Supplied records –
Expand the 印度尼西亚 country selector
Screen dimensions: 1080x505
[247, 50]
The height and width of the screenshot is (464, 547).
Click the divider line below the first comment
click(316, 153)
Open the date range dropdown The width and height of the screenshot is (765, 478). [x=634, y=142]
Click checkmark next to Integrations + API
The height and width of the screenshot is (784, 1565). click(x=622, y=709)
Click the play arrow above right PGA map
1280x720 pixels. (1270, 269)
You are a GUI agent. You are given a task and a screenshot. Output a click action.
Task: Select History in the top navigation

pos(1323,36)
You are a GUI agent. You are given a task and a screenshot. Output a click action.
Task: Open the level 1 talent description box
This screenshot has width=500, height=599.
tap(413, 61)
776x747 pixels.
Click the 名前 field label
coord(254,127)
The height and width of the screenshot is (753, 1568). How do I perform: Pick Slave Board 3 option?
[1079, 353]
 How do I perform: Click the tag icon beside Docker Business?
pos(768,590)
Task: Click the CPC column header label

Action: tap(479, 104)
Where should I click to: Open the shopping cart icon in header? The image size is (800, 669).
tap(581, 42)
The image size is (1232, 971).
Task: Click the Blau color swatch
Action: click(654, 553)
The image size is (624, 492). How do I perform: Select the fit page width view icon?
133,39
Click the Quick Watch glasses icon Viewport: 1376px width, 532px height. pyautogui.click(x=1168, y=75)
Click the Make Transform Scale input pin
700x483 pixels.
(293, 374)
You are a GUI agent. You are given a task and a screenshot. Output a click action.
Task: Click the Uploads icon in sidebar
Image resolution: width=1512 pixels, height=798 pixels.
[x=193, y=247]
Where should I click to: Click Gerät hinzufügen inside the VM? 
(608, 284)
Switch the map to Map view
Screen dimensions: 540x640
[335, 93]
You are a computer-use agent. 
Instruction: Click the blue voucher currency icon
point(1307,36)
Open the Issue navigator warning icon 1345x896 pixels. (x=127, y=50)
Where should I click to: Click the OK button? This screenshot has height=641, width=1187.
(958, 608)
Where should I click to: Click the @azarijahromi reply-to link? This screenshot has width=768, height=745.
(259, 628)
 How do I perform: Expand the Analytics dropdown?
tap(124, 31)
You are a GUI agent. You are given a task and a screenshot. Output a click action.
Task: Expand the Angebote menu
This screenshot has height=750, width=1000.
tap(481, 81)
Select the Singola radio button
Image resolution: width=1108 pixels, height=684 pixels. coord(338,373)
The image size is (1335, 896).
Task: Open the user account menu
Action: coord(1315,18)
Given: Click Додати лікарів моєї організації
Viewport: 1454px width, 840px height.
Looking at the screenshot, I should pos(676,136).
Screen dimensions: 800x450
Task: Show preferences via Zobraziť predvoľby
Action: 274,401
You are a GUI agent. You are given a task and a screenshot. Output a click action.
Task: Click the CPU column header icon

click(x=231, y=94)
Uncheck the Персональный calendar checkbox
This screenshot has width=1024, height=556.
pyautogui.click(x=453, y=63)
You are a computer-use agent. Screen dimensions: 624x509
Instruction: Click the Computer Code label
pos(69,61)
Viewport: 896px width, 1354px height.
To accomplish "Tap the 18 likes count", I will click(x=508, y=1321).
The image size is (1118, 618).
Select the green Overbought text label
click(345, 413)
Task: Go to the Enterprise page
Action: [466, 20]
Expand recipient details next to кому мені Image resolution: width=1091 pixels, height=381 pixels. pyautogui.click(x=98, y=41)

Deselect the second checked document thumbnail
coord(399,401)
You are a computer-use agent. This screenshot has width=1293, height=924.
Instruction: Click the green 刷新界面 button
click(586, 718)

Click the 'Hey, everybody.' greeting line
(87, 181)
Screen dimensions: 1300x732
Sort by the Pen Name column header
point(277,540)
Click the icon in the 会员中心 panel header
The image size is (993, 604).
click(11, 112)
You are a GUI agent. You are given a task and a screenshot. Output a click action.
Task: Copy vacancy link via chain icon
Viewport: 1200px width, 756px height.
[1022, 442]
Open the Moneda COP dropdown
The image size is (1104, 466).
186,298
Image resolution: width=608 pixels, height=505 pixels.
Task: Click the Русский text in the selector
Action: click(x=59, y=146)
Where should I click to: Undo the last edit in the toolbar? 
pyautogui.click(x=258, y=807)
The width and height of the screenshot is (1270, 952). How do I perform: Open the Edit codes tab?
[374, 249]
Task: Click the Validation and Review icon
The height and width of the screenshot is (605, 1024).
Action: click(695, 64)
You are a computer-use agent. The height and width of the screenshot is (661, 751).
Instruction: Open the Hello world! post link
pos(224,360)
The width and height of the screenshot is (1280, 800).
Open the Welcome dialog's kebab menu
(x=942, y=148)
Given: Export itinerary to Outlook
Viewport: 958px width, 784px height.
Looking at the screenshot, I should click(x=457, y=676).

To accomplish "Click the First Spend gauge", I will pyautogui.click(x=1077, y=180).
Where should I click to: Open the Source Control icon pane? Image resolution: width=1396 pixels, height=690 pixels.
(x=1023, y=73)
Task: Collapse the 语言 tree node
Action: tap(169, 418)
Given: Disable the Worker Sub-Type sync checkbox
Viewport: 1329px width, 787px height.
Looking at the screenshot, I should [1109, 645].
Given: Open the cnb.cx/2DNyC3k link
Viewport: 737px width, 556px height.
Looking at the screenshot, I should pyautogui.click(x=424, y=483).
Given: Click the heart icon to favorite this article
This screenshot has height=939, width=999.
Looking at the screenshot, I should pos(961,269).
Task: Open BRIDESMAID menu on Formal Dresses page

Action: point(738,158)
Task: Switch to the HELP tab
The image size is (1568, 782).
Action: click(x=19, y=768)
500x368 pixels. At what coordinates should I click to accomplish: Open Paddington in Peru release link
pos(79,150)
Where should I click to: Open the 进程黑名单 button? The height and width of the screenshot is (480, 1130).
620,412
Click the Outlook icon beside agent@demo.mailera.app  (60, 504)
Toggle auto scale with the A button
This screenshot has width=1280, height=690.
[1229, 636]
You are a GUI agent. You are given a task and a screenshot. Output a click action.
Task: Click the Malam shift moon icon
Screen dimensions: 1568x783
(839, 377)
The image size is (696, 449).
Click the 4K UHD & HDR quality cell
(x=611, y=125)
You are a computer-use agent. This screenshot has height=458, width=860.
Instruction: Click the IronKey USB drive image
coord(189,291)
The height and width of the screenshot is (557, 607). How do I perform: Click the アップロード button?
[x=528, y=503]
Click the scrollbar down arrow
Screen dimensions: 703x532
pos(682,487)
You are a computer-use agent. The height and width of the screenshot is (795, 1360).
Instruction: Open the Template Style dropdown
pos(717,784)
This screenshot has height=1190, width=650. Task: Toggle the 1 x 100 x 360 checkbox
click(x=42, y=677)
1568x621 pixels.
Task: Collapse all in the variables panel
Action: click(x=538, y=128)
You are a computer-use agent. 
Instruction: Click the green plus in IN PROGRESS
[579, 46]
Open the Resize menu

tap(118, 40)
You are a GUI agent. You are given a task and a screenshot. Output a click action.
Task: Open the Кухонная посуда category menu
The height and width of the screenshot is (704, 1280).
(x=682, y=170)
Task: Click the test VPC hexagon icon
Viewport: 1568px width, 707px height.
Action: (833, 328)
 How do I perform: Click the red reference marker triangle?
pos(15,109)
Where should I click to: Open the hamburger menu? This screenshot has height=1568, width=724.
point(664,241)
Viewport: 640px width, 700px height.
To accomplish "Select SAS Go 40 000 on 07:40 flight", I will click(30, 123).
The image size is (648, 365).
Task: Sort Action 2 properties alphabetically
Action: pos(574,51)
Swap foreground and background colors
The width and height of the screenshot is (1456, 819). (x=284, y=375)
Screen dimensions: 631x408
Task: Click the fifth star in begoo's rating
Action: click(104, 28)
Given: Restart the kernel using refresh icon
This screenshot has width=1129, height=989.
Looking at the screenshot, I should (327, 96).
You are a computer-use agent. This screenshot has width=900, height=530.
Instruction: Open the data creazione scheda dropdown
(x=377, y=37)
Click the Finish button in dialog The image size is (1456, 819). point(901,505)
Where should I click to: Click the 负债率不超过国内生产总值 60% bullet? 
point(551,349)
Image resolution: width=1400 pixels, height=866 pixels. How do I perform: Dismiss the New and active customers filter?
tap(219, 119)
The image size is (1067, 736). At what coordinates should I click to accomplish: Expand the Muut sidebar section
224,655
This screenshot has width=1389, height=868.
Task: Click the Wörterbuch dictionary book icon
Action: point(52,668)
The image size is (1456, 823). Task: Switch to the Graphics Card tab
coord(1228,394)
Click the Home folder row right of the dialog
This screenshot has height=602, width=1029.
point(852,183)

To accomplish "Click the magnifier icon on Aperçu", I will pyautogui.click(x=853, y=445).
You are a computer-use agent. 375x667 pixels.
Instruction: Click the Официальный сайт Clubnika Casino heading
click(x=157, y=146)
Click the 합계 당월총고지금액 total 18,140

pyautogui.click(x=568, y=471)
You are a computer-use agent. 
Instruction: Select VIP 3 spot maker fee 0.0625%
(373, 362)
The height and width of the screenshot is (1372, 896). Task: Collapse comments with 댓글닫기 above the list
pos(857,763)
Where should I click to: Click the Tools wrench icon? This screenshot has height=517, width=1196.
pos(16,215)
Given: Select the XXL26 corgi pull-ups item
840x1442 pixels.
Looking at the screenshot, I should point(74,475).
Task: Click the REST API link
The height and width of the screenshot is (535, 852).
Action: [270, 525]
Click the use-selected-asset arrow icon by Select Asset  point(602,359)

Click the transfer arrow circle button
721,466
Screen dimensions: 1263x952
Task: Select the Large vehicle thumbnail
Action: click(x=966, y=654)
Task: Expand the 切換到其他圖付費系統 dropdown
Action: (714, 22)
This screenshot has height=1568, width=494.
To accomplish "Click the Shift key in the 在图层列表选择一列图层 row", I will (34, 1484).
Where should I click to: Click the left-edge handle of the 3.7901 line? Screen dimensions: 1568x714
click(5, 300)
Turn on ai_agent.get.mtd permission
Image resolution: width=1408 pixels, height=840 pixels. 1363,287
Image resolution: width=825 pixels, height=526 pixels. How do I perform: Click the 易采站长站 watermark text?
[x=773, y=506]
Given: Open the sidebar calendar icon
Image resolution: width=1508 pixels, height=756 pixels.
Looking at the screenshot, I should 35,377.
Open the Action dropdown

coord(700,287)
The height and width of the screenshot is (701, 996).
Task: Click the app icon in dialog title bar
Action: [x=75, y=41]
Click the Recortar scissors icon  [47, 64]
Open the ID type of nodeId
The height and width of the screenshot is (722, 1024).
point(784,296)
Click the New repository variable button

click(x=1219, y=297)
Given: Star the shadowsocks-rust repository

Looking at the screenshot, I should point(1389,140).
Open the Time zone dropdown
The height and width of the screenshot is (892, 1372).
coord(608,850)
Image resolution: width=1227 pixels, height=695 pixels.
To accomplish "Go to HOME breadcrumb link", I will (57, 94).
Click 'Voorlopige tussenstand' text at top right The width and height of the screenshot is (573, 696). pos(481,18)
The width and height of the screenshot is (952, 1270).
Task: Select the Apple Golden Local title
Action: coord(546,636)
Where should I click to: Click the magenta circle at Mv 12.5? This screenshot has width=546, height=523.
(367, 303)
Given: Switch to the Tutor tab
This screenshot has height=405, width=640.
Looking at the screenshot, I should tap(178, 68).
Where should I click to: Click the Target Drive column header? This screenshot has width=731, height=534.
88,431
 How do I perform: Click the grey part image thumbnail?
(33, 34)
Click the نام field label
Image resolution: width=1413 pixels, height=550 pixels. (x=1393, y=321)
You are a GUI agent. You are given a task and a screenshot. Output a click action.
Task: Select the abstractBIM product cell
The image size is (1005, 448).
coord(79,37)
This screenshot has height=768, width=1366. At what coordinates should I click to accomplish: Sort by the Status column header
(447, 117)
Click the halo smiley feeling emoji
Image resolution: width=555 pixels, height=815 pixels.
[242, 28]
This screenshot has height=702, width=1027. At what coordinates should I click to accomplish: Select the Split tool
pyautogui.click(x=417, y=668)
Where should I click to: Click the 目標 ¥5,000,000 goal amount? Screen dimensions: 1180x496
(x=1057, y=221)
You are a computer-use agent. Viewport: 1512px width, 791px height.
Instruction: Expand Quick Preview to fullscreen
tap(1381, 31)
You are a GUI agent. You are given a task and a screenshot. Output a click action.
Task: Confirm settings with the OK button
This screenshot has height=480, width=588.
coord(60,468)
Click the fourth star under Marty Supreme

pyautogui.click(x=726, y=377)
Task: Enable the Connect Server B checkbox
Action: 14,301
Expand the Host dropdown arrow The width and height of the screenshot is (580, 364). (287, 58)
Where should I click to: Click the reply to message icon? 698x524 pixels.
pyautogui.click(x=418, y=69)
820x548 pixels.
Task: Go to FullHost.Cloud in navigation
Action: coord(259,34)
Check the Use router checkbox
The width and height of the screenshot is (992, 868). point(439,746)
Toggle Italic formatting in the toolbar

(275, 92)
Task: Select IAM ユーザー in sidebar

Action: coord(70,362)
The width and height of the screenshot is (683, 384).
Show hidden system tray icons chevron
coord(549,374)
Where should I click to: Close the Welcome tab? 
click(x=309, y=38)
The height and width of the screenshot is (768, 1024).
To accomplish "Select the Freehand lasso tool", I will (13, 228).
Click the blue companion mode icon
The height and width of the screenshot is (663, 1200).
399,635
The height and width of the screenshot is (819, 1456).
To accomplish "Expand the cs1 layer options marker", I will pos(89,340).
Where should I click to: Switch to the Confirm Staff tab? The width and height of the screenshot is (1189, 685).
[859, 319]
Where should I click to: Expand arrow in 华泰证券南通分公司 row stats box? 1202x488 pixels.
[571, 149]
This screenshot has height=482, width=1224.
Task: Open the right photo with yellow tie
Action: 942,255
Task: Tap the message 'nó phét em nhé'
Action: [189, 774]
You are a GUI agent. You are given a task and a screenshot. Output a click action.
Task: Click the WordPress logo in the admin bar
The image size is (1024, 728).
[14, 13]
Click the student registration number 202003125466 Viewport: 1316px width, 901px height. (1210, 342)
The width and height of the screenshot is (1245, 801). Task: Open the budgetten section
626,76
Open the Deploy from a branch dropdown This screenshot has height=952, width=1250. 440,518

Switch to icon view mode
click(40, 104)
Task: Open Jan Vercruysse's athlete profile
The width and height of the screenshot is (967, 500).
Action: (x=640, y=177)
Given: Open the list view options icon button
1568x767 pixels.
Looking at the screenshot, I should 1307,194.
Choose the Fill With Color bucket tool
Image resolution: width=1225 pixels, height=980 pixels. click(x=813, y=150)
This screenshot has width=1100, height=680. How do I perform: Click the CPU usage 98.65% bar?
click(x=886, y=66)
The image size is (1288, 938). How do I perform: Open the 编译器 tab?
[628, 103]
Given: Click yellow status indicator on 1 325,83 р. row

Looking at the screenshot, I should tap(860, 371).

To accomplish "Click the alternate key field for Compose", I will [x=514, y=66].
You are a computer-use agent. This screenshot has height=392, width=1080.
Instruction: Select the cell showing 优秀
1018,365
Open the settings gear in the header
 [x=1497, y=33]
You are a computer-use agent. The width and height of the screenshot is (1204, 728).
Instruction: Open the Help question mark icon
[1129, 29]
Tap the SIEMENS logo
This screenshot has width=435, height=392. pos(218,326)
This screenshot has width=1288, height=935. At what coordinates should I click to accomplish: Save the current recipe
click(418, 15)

Problem requirements – Render everything from the line containing "Click checkmark next to Integrations + API" down to the line containing "1280x720 pixels. (1270, 269)" as a JSON list of strings, one string per line, with blank lines left out.

Written reply –
[
  "Click checkmark next to Integrations + API",
  "The height and width of the screenshot is (784, 1565). click(x=622, y=709)",
  "Click the play arrow above right PGA map",
  "1280x720 pixels. (1270, 269)"
]